╭─ Extracted material

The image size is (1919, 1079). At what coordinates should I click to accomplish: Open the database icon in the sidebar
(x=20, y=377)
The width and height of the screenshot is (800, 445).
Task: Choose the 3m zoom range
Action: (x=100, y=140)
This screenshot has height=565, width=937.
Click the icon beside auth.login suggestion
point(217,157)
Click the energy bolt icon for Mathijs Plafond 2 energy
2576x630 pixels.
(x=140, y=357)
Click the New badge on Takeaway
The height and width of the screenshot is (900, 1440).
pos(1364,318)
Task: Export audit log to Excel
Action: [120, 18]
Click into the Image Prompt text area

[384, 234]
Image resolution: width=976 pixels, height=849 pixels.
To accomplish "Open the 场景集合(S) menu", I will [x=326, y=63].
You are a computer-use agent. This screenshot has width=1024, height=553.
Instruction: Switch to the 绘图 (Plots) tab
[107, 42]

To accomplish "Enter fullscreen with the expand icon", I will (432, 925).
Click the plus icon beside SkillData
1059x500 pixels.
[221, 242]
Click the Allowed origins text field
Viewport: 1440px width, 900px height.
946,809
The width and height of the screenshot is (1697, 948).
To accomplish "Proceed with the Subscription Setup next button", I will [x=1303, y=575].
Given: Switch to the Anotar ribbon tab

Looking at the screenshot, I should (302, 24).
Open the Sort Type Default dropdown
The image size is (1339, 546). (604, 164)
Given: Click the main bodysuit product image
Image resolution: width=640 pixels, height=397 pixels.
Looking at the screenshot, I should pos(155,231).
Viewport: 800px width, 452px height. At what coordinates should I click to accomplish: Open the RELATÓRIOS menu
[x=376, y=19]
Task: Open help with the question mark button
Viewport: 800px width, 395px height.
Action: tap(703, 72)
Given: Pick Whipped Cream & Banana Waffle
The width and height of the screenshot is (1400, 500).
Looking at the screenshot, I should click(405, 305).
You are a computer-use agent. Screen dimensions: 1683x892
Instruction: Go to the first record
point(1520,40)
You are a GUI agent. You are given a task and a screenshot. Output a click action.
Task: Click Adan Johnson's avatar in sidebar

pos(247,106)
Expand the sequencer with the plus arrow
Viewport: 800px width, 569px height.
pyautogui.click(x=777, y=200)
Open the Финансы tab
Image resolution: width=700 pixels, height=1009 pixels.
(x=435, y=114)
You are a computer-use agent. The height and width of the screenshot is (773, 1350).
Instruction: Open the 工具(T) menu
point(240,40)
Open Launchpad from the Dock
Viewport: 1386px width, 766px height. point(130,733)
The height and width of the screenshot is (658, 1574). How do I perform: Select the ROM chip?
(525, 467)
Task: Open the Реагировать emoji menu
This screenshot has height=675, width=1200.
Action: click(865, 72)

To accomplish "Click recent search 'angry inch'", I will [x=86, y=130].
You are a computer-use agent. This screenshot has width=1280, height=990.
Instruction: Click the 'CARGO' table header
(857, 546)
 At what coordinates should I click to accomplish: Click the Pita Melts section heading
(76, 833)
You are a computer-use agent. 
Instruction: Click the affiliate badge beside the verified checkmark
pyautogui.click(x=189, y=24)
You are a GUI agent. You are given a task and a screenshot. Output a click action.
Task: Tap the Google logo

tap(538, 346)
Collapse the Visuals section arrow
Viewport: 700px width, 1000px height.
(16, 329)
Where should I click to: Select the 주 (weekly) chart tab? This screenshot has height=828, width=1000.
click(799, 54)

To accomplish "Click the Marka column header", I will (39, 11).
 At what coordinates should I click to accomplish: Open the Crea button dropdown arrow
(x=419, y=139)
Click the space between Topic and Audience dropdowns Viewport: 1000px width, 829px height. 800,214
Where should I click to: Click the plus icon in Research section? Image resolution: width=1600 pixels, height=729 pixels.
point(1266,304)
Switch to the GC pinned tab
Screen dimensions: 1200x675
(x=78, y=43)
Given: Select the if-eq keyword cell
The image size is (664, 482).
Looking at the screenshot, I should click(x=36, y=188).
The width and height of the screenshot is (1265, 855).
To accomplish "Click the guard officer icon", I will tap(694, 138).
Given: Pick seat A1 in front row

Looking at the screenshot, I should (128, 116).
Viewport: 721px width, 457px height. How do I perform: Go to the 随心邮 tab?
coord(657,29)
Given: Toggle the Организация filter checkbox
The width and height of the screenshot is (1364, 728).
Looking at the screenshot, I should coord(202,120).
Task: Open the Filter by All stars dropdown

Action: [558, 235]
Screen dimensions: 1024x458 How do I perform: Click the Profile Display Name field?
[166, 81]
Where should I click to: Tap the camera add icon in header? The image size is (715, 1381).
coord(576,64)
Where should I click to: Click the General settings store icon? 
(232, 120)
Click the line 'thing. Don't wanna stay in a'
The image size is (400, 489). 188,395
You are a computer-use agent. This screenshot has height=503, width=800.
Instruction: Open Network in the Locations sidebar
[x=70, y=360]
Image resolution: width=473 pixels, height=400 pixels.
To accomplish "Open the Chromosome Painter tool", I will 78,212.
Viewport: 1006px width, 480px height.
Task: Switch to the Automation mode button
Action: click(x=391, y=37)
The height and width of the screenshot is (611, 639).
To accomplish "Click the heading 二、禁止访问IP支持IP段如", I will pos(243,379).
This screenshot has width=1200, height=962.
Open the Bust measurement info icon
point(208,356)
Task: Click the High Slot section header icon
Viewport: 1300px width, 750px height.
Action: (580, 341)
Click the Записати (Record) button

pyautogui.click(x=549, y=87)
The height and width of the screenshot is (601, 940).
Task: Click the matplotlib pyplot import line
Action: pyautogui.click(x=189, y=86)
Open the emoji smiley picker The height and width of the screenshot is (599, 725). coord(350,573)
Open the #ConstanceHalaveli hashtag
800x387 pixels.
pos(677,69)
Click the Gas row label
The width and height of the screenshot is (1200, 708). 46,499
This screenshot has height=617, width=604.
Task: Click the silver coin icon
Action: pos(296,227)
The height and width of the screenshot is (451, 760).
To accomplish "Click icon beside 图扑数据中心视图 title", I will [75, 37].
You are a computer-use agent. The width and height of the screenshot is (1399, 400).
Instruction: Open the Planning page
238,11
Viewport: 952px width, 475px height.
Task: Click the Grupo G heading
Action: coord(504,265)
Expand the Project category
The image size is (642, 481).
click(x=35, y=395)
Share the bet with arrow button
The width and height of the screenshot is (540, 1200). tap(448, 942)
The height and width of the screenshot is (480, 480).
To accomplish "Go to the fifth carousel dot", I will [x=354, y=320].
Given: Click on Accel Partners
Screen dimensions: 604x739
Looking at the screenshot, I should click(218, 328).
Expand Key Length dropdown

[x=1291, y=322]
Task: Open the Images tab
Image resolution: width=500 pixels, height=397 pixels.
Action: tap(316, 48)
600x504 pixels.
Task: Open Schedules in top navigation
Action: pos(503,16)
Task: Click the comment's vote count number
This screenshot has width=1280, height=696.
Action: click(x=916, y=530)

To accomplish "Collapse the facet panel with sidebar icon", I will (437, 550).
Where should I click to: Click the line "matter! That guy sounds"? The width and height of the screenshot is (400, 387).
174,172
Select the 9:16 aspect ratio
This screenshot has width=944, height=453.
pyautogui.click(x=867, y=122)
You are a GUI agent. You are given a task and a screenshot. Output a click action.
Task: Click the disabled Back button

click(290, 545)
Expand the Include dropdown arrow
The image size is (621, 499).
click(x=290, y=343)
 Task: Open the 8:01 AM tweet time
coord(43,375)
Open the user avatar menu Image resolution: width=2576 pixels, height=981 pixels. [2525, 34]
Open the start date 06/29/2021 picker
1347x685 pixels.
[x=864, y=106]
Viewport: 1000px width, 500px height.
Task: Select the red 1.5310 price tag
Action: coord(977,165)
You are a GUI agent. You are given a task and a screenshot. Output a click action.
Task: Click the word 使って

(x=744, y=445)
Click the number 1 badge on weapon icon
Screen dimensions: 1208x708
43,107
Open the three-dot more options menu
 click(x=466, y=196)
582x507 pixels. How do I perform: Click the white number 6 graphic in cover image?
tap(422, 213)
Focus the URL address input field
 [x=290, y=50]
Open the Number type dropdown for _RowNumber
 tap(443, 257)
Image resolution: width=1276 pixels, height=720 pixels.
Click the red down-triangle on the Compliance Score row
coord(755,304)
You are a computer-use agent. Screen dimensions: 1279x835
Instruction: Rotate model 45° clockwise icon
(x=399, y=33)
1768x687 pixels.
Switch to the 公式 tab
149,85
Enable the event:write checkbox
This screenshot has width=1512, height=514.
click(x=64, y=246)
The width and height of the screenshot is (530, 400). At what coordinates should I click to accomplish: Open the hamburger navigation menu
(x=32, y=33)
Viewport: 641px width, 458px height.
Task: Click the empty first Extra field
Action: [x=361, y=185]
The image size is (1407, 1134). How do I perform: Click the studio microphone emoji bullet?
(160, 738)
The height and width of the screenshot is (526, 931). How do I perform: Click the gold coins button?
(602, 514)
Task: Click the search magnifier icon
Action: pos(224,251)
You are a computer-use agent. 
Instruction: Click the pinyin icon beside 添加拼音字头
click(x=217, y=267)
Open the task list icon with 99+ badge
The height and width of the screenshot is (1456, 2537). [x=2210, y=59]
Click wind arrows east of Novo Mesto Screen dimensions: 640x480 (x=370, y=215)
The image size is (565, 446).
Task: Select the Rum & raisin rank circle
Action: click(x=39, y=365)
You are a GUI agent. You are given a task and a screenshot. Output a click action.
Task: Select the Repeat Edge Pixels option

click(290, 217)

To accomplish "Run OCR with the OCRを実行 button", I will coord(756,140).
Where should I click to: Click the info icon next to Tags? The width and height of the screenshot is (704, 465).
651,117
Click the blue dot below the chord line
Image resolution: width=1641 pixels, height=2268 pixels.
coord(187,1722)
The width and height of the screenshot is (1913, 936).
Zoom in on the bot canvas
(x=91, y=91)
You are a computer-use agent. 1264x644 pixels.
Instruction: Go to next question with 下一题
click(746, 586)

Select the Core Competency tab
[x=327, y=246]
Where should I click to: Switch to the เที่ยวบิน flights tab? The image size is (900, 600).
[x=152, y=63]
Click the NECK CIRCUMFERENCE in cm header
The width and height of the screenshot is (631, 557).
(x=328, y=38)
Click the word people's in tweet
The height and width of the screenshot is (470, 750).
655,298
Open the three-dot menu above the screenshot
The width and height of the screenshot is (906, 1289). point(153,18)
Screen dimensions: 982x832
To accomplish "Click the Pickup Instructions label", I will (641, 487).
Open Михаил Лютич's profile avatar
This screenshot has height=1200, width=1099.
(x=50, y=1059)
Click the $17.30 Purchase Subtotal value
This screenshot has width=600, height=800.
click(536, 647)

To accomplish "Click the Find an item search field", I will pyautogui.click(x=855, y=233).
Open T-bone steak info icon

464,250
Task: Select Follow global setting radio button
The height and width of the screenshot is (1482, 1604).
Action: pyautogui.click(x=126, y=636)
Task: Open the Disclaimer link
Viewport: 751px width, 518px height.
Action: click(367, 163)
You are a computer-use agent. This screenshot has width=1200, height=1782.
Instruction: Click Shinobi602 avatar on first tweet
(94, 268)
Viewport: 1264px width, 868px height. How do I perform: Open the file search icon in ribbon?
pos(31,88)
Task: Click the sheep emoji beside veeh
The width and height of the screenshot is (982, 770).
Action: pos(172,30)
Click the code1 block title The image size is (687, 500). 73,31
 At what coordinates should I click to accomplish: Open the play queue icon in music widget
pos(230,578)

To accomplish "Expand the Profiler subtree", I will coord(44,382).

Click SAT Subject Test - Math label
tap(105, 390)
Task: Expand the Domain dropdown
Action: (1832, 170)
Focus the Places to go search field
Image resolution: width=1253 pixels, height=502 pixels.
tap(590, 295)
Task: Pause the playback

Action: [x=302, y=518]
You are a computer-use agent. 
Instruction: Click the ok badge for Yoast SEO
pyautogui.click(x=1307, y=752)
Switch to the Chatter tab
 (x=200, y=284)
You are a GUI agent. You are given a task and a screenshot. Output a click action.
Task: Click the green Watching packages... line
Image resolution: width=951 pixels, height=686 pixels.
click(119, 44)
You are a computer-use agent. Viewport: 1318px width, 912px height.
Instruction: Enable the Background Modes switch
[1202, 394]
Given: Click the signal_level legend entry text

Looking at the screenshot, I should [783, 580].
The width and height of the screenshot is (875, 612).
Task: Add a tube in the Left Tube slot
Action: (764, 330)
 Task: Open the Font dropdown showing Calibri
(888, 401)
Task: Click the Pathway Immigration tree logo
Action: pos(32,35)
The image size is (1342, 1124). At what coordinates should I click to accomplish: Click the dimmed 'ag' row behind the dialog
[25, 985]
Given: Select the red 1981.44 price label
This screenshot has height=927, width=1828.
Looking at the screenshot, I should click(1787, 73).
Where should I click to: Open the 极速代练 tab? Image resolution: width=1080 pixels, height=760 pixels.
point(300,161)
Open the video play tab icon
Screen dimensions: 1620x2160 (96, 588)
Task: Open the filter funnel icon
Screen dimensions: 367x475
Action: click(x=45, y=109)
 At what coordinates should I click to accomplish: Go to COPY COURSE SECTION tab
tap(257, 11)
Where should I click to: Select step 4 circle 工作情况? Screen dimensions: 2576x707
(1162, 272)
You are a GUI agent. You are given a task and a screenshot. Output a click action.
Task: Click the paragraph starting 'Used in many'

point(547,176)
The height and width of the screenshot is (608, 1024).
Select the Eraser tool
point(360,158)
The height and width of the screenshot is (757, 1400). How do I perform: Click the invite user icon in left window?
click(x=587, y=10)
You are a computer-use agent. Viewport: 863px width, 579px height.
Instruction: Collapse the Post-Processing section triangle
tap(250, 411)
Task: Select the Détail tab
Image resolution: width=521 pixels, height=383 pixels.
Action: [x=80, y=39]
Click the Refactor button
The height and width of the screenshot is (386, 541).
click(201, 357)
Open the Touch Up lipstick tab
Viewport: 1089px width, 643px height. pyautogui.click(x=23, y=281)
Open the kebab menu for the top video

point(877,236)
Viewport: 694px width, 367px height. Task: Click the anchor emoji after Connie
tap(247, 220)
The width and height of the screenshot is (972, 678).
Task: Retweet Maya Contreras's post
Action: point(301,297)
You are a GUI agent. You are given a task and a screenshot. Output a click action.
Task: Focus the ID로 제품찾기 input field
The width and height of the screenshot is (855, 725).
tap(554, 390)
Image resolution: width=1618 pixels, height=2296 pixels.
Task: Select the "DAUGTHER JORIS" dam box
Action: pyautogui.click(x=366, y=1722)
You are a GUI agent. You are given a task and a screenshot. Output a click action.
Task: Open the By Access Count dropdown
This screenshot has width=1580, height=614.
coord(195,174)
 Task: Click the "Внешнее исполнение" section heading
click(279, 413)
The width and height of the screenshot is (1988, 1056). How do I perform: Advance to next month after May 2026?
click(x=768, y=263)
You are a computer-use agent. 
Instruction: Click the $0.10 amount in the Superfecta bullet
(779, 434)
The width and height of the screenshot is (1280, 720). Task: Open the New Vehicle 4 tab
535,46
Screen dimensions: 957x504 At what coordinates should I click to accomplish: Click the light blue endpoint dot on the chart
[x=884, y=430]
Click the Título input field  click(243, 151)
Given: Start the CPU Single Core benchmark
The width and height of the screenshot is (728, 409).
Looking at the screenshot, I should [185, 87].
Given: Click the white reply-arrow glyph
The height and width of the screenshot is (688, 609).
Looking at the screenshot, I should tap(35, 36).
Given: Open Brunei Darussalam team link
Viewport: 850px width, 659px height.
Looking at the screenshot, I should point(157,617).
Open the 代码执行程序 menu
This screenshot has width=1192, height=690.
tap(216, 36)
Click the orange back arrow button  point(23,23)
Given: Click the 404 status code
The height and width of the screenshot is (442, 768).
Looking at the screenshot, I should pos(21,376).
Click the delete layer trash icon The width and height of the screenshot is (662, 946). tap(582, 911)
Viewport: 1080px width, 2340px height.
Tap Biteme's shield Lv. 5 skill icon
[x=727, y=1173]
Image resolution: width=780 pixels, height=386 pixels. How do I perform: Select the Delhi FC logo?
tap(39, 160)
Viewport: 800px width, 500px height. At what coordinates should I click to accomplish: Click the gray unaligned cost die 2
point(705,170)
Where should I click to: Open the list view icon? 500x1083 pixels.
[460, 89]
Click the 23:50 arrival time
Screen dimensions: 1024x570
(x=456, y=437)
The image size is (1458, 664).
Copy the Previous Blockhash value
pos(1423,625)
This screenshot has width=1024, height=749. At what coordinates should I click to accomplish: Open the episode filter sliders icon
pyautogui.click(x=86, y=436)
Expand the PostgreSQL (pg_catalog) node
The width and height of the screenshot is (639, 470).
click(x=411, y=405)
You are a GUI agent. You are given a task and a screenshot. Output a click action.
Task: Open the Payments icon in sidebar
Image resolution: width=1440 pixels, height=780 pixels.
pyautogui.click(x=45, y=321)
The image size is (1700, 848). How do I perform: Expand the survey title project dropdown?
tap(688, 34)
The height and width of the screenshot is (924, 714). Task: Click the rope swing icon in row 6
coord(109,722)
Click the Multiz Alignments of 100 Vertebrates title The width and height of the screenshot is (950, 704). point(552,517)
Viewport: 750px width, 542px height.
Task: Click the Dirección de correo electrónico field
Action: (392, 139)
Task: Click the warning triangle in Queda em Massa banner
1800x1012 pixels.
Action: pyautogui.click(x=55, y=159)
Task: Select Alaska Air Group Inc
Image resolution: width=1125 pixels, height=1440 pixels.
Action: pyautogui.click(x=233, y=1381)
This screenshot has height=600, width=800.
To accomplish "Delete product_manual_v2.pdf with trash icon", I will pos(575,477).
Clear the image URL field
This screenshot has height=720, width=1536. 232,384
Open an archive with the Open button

╰─

**What needs to be done**
The response must repeat exactly the lines from the top of the material through the line containing "This screenshot has height=565, width=937.", both included, with no other output.

**Response area**
The image size is (1919, 1079). At what coordinates should I click to accomplish: Open the database icon in the sidebar
(x=20, y=377)
The width and height of the screenshot is (800, 445).
Task: Choose the 3m zoom range
Action: (x=100, y=140)
This screenshot has height=565, width=937.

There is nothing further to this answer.